Now, we substitute the angle $$\theta = -45^{\circ}$$ into the component formulas. We know that $$\cos(-x) = \cos(x)$$ and $$\sin(-x) = -\sin(x)$$.

$$\cos(-45^{\circ}) = \cos(45^{\circ}) = \frac{\sqrt{2}}{2}$$

$$\sin(-45^{\circ}) = -\sin(45^{\circ}) = -\frac{\sqrt{2}}{2}$$

**step4 Form the Unit Vector Expression**

Finally, substitute the calculated values of cosine and sine into the unit vector formula to get the expression for the unit vector.

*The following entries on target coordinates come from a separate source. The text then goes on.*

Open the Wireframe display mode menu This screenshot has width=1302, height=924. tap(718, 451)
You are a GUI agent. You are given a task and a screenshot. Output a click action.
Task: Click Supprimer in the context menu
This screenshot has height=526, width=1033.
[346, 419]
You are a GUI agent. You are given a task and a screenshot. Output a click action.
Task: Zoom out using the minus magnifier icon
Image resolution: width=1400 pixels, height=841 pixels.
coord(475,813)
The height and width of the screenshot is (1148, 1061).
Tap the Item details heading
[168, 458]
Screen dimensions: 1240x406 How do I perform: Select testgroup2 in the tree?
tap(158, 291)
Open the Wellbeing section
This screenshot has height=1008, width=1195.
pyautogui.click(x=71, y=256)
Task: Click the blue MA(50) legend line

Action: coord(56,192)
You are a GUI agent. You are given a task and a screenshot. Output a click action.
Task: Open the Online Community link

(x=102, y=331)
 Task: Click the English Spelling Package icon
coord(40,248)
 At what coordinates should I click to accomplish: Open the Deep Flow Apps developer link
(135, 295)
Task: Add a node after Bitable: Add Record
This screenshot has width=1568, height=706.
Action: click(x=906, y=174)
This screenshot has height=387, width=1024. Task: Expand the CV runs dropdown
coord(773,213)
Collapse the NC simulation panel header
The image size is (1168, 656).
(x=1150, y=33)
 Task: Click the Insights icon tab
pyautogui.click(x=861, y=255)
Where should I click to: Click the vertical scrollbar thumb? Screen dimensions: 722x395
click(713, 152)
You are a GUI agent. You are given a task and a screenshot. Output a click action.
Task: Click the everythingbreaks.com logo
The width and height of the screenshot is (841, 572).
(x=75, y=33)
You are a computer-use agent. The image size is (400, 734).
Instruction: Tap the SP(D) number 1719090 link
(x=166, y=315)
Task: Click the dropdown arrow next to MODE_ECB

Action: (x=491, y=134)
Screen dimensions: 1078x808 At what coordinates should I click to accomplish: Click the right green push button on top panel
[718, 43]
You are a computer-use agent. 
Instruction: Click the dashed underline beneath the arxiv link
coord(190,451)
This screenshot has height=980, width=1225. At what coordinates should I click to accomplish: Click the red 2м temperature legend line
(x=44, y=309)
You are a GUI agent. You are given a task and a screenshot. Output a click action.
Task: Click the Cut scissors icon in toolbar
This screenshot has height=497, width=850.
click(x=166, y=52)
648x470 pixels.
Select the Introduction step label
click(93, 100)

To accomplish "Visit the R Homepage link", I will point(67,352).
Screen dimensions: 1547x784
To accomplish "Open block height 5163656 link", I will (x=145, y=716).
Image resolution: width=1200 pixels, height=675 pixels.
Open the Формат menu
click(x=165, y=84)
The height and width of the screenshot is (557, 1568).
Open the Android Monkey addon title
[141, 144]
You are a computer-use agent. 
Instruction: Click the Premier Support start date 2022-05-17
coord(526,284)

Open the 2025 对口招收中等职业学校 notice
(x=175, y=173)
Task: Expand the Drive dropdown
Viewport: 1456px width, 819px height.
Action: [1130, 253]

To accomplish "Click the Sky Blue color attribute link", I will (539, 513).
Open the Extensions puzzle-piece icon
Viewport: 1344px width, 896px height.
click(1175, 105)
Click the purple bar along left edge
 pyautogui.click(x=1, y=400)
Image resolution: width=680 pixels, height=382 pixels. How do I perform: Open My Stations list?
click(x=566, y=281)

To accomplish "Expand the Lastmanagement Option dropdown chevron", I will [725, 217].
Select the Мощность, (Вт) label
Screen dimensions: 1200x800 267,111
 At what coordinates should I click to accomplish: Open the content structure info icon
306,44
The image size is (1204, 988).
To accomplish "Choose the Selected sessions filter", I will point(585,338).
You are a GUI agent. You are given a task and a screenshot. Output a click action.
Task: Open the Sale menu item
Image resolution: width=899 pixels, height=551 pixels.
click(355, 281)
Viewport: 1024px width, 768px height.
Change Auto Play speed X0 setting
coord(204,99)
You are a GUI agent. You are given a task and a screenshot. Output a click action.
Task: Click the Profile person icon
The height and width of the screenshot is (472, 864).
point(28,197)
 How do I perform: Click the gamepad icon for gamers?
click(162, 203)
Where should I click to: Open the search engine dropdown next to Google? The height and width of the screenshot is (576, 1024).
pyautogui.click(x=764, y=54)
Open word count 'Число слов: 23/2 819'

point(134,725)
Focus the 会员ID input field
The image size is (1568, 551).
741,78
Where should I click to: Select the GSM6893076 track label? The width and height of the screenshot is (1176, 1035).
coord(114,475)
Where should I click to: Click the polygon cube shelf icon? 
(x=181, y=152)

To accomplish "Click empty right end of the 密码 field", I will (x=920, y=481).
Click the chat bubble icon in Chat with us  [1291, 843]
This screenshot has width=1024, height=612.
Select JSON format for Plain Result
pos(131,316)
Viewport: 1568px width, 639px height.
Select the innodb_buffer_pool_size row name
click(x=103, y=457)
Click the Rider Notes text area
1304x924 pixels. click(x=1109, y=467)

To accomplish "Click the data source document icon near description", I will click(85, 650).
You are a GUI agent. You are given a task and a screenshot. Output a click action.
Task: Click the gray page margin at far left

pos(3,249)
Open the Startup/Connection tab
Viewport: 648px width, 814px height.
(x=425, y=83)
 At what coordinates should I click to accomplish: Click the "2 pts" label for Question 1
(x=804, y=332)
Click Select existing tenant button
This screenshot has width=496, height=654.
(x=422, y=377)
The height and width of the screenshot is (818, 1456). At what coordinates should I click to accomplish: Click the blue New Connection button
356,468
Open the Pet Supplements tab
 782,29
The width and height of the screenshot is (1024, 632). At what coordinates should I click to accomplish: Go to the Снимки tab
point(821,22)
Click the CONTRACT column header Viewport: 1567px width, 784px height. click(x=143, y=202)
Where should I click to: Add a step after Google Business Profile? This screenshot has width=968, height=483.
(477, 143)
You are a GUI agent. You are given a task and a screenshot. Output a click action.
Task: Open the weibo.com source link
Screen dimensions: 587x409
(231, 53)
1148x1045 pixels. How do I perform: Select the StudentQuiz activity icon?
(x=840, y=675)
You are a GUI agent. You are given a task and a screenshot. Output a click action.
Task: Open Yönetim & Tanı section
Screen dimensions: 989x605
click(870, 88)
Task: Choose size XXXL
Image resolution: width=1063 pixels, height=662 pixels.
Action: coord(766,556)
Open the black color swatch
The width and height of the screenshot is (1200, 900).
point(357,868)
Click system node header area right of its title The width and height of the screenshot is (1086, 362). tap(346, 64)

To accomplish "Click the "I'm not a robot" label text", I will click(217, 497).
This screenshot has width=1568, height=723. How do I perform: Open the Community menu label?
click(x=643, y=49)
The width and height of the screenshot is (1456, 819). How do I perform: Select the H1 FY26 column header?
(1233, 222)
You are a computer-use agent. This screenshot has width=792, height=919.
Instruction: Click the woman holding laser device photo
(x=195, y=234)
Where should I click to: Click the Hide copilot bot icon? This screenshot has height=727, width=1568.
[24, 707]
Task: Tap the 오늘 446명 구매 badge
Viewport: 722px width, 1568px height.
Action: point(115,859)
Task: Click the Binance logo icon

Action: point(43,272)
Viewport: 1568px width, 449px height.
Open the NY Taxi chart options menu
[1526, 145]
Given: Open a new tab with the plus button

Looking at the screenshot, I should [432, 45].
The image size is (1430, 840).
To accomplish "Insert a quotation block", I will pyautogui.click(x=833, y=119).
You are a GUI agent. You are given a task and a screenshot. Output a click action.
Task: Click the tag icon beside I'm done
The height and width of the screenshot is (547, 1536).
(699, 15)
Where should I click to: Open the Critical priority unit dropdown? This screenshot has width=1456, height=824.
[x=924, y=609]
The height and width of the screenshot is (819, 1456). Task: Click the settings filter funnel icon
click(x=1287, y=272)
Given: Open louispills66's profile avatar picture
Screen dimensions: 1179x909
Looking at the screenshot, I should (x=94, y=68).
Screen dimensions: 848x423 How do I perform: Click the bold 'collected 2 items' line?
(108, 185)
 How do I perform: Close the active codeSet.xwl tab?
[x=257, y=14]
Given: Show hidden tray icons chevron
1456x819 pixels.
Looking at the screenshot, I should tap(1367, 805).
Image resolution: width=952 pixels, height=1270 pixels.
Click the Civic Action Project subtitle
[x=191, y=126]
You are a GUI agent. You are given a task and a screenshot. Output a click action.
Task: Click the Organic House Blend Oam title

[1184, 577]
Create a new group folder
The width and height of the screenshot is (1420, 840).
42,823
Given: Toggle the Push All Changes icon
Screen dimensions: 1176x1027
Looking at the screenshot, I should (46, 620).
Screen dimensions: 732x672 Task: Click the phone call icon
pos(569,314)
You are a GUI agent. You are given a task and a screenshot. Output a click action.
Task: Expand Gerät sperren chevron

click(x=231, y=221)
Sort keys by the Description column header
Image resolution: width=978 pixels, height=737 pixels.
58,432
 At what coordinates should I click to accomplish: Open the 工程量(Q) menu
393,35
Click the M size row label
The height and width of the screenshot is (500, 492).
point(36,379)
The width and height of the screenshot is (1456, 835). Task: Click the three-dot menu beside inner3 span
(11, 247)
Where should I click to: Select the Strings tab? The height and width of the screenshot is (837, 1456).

$$\mathbf{u} = \left(\frac{\sqrt{2}}{2}, -\frac{\sqrt{2}}{2}\right)$$

Alternative answer

Answer:
$$ \frac{\sqrt{2}}{2} \hat{i} - \frac{\sqrt{2}}{2} \hat{j} $$

Explain
This is a question about **vectors and angles**. The solving step is:

1. **Understand the angle:** The problem says "45 degrees clockwise from the x-axis". The x-axis is usually our starting point (0 degrees). Clockwise means we go down. So, 45 degrees clockwise is the same as -45 degrees, or 315 degrees if we measure counter-clockwise all the way around (360 - 45 = 315).
2. **Remember what a unit vector is:** A unit vector is super special because its length (or magnitude) is exactly 1.
3. **Find the parts of the vector:** For any vector, we can find its x-part and y-part using trigonometry. The x-part is `length * cos(angle)` and the y-part is `length * sin(angle)`.
* Since it's a unit vector, our `length` is 1.
* So, the x-part is `1 * cos(315°)`.
* And the y-part is `1 * sin(315°)`.
4. **Calculate the values:**
* `cos(315°)` is the same as `cos(45°)`, which is `√2 / 2`. (It's positive because 315° is in the fourth section, where x-values are positive).
* `sin(315°)` is the same as `-sin(45°)`, which is `-√2 / 2`. (It's negative because 315° is in the fourth section, where y-values are negative).
5. **Put it all together:** We write the vector using `î` for the x-direction and `ĵ` for the y-direction.
* So, the unit vector is `(√2 / 2)î - (√2 / 2)ĵ`.